* _Extracted material_
• • • • •

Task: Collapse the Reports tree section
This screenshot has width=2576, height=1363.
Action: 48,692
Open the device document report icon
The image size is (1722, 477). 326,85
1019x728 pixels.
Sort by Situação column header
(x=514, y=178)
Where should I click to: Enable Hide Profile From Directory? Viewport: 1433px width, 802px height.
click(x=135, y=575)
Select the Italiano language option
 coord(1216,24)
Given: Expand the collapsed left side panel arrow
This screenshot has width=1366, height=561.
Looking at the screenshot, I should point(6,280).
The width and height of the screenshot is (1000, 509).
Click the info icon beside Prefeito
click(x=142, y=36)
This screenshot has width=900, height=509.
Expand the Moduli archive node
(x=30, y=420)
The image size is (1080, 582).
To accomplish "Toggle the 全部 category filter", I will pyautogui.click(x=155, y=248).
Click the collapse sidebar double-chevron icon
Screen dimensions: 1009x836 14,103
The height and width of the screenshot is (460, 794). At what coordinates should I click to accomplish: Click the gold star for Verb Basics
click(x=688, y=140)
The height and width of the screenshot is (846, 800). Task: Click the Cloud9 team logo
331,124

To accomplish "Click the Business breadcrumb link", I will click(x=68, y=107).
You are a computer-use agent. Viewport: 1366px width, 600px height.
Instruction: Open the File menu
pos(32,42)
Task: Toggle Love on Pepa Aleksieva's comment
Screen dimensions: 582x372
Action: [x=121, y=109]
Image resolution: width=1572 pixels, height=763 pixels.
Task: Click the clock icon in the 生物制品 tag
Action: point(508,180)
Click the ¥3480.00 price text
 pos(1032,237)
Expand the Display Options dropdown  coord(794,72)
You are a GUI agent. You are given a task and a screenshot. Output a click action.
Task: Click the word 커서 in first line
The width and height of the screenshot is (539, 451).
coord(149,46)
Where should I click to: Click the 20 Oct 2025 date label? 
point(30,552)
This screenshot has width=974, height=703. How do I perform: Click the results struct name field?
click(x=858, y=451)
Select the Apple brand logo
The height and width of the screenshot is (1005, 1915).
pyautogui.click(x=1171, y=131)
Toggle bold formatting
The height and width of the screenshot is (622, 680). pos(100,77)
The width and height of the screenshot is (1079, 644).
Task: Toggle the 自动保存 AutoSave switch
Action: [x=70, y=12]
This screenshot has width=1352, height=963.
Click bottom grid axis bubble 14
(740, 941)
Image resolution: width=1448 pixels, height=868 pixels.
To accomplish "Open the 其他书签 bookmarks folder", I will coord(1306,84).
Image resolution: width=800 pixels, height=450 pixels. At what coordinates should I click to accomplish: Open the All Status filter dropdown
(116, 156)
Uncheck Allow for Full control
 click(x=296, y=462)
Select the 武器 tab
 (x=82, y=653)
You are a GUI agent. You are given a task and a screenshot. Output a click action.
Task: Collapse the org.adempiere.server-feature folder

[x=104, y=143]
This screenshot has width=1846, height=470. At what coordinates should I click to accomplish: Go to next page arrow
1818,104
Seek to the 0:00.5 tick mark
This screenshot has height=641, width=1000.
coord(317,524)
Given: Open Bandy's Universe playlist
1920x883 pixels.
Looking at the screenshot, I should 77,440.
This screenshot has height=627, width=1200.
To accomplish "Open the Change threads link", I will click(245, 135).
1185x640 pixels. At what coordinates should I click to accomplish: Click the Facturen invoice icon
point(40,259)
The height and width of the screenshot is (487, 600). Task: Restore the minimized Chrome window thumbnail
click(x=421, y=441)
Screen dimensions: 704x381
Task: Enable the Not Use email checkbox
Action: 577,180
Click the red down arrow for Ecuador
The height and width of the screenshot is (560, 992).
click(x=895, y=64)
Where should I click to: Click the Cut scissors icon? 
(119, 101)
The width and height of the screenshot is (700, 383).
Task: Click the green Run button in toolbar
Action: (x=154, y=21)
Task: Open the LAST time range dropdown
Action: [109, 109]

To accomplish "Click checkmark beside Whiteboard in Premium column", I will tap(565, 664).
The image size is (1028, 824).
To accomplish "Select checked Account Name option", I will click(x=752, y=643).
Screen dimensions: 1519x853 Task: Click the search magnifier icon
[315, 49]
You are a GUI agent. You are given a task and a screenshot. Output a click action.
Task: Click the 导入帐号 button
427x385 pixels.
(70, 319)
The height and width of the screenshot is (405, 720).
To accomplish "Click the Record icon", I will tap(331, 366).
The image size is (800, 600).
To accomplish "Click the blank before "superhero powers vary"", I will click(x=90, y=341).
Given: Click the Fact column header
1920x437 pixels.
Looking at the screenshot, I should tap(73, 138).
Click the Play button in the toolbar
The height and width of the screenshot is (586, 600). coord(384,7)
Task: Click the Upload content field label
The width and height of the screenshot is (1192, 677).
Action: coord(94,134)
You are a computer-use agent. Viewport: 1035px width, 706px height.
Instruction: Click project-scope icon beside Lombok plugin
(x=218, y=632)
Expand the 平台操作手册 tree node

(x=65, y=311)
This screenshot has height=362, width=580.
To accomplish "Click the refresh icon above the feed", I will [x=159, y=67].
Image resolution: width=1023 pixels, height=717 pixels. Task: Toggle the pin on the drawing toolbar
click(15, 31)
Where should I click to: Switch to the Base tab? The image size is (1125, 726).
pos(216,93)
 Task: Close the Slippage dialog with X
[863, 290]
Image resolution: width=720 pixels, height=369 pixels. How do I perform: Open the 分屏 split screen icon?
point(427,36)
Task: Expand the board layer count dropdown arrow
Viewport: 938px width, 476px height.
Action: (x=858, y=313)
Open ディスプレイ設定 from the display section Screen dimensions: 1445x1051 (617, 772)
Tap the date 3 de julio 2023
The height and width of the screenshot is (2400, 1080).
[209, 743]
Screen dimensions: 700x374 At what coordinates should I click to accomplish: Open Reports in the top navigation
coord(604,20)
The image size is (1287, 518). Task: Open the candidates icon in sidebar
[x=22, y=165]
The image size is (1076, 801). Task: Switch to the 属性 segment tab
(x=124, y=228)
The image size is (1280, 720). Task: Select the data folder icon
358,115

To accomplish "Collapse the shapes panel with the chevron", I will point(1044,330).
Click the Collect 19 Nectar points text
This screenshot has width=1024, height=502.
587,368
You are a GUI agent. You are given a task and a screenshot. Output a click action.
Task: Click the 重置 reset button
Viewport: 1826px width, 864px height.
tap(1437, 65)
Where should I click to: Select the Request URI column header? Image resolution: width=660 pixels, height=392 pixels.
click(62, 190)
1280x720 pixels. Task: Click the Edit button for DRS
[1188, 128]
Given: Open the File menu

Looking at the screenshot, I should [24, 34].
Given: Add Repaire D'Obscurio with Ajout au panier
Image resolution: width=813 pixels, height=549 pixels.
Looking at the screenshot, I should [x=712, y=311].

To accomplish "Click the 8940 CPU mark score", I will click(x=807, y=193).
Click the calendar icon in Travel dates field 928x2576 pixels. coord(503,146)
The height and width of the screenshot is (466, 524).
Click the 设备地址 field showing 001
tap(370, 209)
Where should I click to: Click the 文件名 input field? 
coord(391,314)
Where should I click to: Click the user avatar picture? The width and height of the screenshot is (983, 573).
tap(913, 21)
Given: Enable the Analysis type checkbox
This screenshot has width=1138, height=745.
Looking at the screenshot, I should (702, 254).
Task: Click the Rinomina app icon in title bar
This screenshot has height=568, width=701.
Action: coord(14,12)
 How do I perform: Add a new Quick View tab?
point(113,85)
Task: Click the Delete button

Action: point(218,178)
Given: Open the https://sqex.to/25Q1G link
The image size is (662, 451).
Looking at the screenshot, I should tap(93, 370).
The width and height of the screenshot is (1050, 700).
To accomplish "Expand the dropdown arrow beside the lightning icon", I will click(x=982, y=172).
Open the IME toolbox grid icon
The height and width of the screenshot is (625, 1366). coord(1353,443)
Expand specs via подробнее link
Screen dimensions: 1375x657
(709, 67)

• • • • •

* _Work to complete_
Sift through the material above and copy each line that holds "computer".

* _Answer section_
You are a computer-use agent. Viewport: 1366px width, 600px height.
You are a computer-use agent. Viewport: 1035px width, 706px height.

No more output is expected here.